* [Prompt]: Copy the material below word for word, from the line with "The width and height of the screenshot is (834, 469)." through the line with "point(63,32)", both lines included. Leave the pictures out of your copy.

* [Data to use]:
--*--
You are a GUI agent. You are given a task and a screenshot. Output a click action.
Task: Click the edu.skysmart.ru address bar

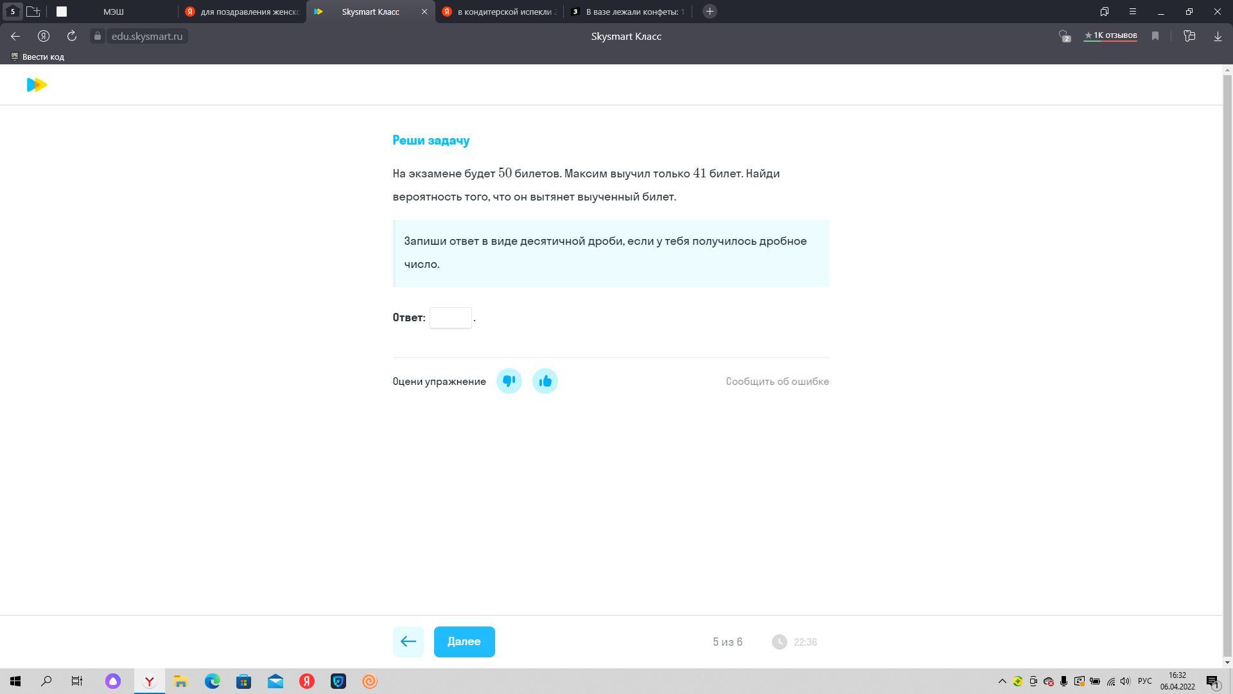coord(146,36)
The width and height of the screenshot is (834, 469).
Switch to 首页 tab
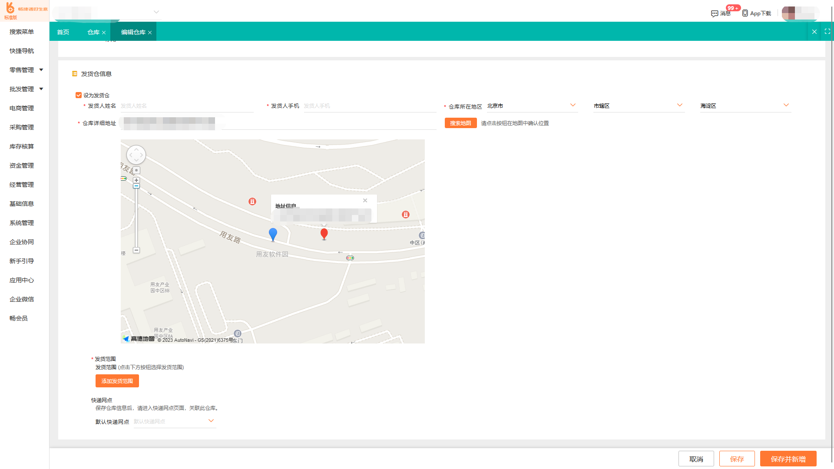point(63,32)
--*--
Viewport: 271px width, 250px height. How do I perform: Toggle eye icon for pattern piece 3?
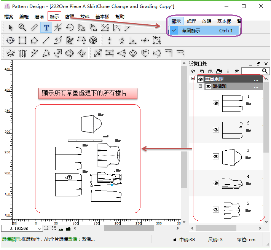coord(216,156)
--*--
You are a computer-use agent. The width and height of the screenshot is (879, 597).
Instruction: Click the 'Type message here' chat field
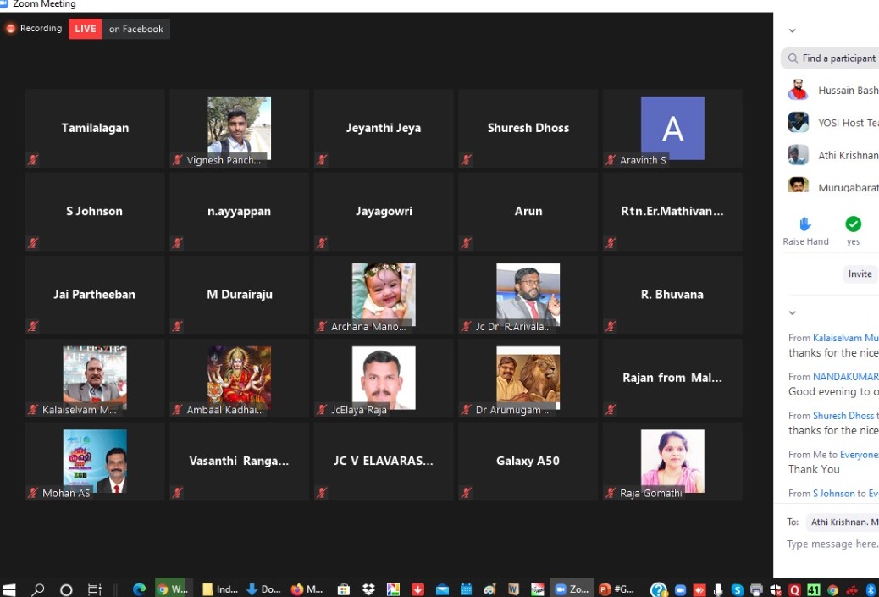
--*--
* [The output]:
The width and height of the screenshot is (834, 469).
Switch to 首页 tab
point(63,32)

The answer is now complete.